But what Yakoob neither told Sidarra nor could even share with Griff was that, in his mind, the second half of the plan snagged and had to be finished somehow.

Yamaguchi was the first to notice the hit on his account. He had been a customer of Cavanaugh's for many years; Cavanaugh had attended Yamaguchi's daughter's wedding. Roisman demanded the investigation by the bank; Dukovny called the police.
But Yamaguchi was a friend and a techie. He refused to press charges and instead hired his own investigator. Why, he wondered, would Cavanaugh withdraw stolen funds from an IRA days later? He would simply lose a third of his theft to the IRS. Besides, as a techie, Yamaguchi suspected a hacker, even if it was the first at Fidelity, and Cavanaugh was no hacker. Fidelity wasn't so sure, but the evidence was good enough to prevent them from firing Cavanaugh outright.
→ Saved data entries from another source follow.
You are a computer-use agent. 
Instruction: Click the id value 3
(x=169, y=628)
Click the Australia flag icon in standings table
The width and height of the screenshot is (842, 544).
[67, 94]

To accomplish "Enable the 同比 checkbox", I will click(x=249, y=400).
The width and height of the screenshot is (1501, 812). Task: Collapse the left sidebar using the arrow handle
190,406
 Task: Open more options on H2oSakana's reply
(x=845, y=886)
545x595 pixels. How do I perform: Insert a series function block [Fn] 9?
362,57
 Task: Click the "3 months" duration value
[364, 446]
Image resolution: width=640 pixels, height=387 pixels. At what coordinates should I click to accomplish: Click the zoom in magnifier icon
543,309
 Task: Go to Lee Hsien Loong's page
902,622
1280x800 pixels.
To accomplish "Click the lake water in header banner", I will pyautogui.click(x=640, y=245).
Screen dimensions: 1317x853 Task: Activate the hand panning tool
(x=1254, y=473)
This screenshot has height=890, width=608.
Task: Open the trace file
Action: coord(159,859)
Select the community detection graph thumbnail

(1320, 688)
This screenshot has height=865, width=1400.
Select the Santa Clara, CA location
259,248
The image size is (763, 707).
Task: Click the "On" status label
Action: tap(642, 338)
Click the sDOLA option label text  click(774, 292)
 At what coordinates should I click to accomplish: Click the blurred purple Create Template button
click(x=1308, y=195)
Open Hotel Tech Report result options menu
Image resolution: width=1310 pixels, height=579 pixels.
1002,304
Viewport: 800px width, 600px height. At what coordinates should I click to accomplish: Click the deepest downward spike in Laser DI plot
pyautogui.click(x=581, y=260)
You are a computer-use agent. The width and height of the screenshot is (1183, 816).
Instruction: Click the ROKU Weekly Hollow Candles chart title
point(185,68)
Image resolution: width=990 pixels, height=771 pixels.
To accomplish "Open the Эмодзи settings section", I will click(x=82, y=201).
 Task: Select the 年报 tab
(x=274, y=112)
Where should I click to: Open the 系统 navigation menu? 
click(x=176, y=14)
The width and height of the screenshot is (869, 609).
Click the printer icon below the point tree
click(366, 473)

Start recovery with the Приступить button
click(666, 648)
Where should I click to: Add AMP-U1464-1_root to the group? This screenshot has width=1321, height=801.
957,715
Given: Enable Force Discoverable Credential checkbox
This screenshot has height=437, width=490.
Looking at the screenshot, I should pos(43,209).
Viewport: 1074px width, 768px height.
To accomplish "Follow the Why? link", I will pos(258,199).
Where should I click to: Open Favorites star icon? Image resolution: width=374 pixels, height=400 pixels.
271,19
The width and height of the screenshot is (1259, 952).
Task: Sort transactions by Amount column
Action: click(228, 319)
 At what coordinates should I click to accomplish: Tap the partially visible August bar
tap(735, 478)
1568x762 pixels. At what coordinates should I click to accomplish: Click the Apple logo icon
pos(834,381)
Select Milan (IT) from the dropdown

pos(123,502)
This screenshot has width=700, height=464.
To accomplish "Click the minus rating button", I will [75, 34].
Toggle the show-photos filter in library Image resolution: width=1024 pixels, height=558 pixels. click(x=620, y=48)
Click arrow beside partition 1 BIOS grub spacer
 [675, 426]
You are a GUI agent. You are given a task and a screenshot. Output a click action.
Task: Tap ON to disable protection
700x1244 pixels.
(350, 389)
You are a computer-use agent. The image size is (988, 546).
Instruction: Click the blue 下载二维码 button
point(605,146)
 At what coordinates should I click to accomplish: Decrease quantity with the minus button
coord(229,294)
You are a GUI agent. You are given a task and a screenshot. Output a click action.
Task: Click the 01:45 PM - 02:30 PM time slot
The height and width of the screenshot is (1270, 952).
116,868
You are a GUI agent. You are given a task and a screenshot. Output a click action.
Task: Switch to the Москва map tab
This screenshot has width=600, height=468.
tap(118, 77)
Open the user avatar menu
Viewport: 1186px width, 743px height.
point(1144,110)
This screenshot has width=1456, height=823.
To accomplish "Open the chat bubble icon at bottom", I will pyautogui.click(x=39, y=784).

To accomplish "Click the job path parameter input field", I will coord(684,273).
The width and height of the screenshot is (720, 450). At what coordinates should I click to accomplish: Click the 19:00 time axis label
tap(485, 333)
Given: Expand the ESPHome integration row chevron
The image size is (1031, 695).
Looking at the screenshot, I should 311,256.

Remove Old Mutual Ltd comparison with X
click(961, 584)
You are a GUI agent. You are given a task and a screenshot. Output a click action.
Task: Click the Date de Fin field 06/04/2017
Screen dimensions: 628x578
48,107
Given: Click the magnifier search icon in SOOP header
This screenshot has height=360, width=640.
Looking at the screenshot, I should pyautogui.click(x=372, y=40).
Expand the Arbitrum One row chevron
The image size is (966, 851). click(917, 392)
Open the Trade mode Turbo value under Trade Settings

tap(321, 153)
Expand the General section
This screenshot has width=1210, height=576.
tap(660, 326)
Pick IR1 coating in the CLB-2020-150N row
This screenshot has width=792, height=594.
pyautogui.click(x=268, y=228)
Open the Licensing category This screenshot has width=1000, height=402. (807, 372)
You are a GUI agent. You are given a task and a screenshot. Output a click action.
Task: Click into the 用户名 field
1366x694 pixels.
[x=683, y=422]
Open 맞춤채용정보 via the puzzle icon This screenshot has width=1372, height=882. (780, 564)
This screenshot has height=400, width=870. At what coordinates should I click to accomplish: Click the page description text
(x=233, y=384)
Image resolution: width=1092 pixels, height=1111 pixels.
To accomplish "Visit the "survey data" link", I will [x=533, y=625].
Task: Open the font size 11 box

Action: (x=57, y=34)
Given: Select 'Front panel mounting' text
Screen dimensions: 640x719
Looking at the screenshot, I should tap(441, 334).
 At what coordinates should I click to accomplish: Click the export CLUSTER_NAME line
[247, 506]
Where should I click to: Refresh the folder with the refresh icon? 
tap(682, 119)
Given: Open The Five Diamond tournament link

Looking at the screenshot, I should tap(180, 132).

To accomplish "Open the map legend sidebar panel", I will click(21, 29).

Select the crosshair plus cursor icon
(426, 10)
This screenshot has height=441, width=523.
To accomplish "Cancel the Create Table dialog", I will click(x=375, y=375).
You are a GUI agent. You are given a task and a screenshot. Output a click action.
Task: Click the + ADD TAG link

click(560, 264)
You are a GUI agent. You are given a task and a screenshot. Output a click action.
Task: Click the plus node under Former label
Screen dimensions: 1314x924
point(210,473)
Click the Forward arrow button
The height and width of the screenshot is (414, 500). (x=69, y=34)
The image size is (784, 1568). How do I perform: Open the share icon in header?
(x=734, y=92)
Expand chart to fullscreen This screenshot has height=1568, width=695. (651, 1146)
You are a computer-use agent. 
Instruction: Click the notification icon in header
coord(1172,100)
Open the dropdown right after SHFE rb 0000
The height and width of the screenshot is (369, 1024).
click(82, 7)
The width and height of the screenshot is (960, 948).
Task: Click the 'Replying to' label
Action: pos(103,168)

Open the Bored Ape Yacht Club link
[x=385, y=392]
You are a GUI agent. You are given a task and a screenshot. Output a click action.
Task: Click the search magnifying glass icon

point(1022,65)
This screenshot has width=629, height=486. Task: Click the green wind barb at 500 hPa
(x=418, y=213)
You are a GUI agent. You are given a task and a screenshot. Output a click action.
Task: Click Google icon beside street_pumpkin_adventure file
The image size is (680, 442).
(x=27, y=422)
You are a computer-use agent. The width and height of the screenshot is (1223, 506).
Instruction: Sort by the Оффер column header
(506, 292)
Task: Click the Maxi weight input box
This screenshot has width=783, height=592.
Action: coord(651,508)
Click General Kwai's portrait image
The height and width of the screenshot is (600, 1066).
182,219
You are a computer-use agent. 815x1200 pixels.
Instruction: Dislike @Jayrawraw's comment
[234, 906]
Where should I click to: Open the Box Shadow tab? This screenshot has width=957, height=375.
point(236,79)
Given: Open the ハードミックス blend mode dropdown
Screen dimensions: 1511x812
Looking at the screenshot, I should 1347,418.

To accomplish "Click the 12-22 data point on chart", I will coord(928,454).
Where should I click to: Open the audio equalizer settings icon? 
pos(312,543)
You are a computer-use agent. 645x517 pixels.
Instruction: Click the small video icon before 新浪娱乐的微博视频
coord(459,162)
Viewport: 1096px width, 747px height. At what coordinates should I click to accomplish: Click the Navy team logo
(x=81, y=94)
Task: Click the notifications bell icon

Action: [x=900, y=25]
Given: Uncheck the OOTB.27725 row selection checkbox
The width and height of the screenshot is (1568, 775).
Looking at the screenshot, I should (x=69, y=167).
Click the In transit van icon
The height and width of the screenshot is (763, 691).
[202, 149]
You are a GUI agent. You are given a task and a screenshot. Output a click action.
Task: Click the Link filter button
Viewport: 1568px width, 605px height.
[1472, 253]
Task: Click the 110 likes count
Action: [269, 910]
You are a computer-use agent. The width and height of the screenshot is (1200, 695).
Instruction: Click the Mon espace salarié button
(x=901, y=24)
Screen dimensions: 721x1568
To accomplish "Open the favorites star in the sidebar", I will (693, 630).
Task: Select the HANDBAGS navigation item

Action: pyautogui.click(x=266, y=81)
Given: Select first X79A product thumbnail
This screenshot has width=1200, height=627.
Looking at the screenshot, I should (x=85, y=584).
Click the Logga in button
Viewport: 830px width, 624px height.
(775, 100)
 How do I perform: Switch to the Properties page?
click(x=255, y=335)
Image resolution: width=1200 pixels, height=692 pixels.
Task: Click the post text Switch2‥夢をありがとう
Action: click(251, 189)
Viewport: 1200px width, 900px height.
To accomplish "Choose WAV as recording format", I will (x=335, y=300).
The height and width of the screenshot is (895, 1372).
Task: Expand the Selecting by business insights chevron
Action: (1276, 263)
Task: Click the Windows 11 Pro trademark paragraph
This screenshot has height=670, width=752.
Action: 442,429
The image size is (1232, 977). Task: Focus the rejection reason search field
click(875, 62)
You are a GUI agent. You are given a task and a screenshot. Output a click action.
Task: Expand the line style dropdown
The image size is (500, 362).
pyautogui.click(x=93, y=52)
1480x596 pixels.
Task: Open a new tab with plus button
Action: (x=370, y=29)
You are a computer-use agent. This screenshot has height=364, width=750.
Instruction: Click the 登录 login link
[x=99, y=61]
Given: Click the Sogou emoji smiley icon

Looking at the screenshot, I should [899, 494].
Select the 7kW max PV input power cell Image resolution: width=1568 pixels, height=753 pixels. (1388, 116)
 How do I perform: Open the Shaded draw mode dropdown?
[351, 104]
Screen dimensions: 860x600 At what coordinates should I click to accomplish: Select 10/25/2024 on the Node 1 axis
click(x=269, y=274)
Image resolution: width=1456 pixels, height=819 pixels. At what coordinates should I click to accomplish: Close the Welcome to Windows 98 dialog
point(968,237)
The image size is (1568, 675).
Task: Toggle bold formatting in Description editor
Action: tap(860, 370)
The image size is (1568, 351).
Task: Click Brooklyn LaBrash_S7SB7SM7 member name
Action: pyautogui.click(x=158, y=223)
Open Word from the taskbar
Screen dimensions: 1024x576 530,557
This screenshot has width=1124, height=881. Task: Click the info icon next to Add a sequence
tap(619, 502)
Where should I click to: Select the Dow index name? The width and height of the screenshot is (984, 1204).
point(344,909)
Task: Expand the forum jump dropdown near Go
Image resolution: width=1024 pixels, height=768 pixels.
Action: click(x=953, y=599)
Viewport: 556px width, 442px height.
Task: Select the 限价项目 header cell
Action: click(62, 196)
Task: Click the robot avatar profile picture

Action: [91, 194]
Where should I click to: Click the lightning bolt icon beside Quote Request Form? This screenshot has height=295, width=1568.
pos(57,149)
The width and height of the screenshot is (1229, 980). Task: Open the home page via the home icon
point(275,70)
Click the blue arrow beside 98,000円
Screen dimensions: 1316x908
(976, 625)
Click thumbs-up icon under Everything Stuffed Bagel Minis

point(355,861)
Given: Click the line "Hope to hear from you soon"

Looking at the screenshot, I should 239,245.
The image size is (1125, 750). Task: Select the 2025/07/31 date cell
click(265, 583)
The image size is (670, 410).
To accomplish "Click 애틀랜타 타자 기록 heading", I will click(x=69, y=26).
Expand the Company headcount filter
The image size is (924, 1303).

So Yakoob kept seeing him sitting at his desk whenever he would stop into Fidelity to check. The longer he saw Cavanaugh still in place, the angrier he got. There were days when the feeling got so bad, it seemed Koob might just be able to do what Raul could do—overcome all physical fear and launch his body into another person's. He wanted to take a crowbar to Cavanaugh's knees, smack his ass with a belt, and make him piss on himself. If he could, he would have done these things personally so that Cavanaugh was very clear about who did it and why. But that was not Koob's way. It was Raul's, however. And now that it had shown itself to be a danger he could harness, Yakoob had to admire just what his young friend could do.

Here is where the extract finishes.